- **EXERCISE**
Look through the entries below and count the lines that contain "chart". Reply with that number only.

[Data excerpts]
BEGIN
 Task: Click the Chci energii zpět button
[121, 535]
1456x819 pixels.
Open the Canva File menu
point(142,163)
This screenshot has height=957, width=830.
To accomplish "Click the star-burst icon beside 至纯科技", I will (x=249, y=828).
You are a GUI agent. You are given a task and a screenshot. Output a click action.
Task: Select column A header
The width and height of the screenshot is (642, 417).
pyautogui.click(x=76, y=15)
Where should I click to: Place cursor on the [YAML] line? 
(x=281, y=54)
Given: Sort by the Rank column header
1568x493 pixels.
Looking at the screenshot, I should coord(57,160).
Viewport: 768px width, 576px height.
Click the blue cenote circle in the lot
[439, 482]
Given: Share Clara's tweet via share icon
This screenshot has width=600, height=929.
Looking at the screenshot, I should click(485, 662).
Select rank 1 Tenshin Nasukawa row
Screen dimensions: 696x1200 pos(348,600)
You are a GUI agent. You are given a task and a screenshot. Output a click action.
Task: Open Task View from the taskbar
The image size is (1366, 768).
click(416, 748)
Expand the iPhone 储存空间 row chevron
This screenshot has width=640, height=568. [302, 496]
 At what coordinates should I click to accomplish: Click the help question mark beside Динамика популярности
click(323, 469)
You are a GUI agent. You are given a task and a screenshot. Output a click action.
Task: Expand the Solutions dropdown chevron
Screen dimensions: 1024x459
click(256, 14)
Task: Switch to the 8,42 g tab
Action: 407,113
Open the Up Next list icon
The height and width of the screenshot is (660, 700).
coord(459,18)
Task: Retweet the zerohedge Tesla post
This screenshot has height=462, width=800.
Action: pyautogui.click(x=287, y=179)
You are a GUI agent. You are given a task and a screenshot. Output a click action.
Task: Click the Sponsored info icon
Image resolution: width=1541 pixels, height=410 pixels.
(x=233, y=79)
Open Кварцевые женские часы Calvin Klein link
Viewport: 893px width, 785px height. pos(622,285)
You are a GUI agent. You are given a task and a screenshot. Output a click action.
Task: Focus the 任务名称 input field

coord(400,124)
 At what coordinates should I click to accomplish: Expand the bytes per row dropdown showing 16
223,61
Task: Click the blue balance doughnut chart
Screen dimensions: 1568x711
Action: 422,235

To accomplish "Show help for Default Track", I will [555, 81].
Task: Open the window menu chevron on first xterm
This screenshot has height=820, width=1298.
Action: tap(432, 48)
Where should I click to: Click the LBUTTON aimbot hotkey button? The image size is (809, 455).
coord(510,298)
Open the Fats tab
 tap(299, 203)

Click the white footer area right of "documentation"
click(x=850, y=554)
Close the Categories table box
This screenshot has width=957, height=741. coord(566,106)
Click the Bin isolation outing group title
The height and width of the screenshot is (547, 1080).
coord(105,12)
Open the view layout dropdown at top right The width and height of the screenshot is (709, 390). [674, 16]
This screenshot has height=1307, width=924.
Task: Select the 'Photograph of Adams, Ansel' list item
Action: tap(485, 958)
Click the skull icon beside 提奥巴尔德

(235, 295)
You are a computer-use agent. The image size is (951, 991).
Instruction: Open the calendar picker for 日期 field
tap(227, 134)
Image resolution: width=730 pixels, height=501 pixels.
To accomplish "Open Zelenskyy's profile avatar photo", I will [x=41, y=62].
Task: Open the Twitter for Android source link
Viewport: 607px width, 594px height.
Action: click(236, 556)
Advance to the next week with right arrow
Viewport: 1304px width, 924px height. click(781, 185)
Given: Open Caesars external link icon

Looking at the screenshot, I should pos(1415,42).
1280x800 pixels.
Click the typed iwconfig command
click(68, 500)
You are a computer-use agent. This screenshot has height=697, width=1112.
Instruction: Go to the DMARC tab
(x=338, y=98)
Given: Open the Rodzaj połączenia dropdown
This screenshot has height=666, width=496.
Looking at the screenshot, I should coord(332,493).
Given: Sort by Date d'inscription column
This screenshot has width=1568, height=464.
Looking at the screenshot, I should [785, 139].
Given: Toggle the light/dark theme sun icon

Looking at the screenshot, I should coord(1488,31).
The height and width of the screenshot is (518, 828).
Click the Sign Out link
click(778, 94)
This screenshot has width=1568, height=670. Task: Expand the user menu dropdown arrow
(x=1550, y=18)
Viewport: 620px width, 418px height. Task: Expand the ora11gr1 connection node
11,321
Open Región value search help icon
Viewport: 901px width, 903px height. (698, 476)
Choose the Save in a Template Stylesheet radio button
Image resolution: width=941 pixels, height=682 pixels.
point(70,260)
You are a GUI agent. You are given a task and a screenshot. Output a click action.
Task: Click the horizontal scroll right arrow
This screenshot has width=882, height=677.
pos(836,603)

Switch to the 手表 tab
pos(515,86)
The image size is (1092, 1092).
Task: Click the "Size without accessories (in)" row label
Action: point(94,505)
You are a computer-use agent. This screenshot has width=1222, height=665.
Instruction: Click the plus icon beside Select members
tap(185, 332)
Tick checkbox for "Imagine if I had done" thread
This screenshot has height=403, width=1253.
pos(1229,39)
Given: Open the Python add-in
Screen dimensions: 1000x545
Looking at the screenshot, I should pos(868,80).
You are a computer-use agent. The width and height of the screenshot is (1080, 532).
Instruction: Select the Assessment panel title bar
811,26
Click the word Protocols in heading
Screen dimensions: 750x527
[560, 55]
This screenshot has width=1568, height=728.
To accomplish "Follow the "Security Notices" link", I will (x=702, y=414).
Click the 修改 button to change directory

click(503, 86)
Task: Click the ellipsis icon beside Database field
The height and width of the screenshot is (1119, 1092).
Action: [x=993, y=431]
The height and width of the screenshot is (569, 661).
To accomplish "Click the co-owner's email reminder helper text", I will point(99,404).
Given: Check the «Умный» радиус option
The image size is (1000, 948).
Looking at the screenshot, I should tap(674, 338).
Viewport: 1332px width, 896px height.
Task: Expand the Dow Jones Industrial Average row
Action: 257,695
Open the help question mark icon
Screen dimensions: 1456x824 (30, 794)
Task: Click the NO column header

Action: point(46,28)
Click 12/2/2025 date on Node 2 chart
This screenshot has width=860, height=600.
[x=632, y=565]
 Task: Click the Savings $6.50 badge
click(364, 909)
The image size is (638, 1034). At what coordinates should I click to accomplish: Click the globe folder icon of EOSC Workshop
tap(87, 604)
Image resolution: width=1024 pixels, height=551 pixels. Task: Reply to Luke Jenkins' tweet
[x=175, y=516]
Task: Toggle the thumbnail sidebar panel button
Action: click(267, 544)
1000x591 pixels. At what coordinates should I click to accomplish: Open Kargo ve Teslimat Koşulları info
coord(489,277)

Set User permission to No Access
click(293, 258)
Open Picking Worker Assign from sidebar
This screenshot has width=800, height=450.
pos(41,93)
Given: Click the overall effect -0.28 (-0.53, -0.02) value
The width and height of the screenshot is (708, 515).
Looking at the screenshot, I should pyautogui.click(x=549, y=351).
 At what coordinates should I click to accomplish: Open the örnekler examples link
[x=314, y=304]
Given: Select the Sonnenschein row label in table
END
- **TASK SOLUTION**
2